======== Input for this task

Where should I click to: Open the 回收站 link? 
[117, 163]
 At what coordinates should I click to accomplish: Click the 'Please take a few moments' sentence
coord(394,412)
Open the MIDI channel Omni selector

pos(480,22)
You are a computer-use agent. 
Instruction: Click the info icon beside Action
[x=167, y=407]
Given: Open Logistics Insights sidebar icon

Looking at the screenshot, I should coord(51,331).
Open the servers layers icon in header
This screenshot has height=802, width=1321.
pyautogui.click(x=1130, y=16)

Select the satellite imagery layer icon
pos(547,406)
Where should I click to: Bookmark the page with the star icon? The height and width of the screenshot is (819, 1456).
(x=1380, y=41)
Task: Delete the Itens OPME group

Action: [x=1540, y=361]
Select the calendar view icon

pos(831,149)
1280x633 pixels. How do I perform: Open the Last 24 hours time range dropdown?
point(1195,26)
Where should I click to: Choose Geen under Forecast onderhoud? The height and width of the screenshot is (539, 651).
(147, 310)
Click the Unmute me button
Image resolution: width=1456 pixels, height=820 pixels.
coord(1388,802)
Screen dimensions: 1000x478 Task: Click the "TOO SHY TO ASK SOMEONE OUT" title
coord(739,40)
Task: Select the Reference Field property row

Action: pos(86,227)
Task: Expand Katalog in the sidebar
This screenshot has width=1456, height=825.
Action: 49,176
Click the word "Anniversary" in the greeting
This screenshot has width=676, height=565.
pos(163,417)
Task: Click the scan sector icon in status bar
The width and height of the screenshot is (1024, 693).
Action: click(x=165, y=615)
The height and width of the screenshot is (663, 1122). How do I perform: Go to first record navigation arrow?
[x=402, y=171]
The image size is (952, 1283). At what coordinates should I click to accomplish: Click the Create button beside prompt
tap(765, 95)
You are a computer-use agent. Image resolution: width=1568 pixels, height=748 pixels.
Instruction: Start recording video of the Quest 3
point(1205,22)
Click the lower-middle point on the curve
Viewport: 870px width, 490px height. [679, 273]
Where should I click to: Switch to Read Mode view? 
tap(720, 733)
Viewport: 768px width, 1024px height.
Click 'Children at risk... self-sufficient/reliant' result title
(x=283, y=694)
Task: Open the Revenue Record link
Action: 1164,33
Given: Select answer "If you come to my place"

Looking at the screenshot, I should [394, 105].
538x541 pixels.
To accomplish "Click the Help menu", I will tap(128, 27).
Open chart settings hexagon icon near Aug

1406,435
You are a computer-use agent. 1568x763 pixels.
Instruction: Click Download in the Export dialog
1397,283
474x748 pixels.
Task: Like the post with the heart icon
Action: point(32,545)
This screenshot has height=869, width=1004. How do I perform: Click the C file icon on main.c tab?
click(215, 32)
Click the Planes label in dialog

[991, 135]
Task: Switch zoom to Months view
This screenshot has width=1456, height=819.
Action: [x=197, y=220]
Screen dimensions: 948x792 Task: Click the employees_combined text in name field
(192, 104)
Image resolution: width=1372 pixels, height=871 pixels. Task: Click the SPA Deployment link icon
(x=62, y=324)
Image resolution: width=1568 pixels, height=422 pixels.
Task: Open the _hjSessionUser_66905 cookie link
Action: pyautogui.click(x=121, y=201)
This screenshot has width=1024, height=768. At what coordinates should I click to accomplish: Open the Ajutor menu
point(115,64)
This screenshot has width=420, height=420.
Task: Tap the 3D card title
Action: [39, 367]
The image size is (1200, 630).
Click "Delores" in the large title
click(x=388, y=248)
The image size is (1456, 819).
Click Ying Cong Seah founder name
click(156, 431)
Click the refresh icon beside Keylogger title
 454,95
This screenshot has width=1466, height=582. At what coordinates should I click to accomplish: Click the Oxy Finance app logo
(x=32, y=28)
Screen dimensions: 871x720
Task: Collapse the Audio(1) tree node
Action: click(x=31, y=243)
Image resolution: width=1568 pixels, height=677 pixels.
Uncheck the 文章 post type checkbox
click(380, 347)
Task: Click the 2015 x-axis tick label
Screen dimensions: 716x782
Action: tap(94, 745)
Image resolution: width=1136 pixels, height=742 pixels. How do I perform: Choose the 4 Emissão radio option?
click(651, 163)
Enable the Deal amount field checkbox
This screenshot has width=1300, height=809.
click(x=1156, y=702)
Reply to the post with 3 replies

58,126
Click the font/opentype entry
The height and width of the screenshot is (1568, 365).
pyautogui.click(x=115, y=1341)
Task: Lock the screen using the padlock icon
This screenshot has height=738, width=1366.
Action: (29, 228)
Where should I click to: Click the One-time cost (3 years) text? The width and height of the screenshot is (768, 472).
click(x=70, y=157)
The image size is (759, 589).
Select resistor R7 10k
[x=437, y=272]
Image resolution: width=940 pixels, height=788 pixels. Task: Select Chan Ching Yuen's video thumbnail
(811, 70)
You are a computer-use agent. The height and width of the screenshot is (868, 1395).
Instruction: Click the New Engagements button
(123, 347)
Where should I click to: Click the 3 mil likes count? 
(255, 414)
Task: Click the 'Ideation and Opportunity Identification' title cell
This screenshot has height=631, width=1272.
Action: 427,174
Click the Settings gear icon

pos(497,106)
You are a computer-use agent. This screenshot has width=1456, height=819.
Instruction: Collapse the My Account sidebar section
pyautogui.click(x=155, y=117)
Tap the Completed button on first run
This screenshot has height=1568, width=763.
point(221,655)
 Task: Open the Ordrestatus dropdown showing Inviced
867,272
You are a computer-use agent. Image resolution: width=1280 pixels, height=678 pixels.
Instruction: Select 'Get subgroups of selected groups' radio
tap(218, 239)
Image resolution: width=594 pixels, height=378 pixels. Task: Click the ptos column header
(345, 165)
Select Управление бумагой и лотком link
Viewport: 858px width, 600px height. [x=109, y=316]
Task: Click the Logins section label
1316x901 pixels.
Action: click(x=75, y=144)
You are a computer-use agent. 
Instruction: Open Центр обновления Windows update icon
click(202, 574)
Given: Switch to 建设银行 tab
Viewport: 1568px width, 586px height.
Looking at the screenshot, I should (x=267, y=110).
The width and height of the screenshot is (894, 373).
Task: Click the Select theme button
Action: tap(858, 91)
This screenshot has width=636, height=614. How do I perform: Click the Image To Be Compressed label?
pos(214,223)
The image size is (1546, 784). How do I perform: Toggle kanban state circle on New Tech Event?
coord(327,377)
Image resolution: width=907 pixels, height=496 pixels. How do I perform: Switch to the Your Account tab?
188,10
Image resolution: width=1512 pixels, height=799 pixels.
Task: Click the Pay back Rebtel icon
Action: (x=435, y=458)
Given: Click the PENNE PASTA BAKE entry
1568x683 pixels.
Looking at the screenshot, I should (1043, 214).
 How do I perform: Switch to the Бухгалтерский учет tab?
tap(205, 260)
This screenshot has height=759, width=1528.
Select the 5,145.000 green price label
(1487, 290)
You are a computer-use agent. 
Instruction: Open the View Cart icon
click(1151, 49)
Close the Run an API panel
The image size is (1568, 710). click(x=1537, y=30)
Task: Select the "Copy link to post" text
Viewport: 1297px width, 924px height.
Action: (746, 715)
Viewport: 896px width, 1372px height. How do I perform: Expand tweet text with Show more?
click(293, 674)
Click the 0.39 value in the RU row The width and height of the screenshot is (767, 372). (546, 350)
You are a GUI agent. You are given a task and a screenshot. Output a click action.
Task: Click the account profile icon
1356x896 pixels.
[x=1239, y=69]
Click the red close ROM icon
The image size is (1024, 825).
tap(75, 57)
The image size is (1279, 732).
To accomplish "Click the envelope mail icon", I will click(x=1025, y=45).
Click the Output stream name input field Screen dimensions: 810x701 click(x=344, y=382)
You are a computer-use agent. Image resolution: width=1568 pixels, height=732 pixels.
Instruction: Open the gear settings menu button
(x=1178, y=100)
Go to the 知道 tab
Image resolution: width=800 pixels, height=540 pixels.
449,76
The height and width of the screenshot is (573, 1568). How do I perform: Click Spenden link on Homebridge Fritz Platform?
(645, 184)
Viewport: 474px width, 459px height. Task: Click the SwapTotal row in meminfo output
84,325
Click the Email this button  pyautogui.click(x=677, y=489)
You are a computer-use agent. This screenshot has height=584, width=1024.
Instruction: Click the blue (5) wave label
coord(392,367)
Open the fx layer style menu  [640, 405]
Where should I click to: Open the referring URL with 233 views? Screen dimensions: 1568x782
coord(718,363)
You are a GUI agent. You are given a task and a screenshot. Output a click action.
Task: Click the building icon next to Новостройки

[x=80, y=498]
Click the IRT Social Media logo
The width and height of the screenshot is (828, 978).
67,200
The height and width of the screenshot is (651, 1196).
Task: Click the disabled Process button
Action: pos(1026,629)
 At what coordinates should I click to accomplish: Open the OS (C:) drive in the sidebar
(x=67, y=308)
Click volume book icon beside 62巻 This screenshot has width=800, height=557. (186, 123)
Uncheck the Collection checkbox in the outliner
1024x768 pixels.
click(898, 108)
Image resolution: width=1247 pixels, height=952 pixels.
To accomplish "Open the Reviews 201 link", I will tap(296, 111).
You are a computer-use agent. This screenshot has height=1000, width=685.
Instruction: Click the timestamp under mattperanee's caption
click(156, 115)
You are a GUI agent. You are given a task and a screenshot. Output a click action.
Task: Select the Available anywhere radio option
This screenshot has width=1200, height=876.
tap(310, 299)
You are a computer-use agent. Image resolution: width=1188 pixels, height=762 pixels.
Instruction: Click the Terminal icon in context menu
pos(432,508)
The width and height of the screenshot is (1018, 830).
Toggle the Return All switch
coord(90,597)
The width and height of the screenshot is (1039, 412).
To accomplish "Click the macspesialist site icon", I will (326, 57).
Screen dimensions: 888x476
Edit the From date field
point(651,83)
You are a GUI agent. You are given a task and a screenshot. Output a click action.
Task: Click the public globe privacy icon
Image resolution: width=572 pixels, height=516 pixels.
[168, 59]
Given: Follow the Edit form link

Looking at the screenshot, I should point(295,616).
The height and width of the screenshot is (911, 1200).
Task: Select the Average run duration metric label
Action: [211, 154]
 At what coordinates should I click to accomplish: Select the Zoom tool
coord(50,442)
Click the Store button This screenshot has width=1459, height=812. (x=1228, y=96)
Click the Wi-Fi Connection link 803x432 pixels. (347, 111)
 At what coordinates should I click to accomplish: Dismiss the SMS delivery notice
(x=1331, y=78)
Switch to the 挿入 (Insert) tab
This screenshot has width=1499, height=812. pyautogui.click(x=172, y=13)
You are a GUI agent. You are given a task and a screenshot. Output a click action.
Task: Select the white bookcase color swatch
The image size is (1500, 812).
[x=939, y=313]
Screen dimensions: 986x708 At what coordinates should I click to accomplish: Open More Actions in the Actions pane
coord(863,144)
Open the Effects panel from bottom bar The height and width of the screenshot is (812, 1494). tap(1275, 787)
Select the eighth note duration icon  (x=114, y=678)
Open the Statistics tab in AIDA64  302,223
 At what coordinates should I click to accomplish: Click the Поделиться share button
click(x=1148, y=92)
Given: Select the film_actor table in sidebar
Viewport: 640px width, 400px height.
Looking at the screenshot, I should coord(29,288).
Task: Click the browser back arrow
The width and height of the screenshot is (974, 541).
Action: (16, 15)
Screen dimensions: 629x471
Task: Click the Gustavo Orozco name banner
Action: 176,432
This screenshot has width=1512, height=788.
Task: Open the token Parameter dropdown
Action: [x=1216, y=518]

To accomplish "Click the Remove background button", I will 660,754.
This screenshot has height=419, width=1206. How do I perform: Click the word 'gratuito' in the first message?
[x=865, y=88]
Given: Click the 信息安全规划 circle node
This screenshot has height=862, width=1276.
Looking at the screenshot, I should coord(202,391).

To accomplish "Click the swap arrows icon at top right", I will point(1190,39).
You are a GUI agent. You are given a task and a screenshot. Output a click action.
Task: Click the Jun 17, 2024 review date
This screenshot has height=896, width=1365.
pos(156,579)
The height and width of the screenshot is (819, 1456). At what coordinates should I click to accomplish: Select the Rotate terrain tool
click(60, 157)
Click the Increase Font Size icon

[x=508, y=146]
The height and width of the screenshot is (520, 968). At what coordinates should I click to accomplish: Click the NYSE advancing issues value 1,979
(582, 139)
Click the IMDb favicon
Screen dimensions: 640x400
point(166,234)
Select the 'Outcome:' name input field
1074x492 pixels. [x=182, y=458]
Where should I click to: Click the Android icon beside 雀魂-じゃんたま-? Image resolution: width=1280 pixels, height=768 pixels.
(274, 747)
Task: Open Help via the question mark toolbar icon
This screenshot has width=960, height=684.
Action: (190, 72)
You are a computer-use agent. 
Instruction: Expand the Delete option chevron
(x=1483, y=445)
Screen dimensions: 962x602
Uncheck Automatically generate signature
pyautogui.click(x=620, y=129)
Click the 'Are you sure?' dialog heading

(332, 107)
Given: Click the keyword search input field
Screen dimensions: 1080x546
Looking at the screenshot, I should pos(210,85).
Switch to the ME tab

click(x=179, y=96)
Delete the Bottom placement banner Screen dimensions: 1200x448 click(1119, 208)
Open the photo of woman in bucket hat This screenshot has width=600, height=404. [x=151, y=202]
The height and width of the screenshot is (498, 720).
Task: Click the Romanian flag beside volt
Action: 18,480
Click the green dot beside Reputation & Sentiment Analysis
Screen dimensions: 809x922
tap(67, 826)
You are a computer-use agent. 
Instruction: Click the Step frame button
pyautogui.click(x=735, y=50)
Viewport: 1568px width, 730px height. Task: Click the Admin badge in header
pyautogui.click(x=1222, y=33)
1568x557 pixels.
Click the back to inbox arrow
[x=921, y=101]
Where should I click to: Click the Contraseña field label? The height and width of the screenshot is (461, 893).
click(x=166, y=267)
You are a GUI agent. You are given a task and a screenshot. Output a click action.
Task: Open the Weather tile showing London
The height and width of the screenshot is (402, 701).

================

■ **The request**
Reproduce verbatim the rows above, from the first one through the line containing "[x=167, y=407]".

■ **Expected answer**
Where should I click to: Open the 回收站 link? 
[117, 163]
 At what coordinates should I click to accomplish: Click the 'Please take a few moments' sentence
coord(394,412)
Open the MIDI channel Omni selector

pos(480,22)
You are a computer-use agent. 
Instruction: Click the info icon beside Action
[x=167, y=407]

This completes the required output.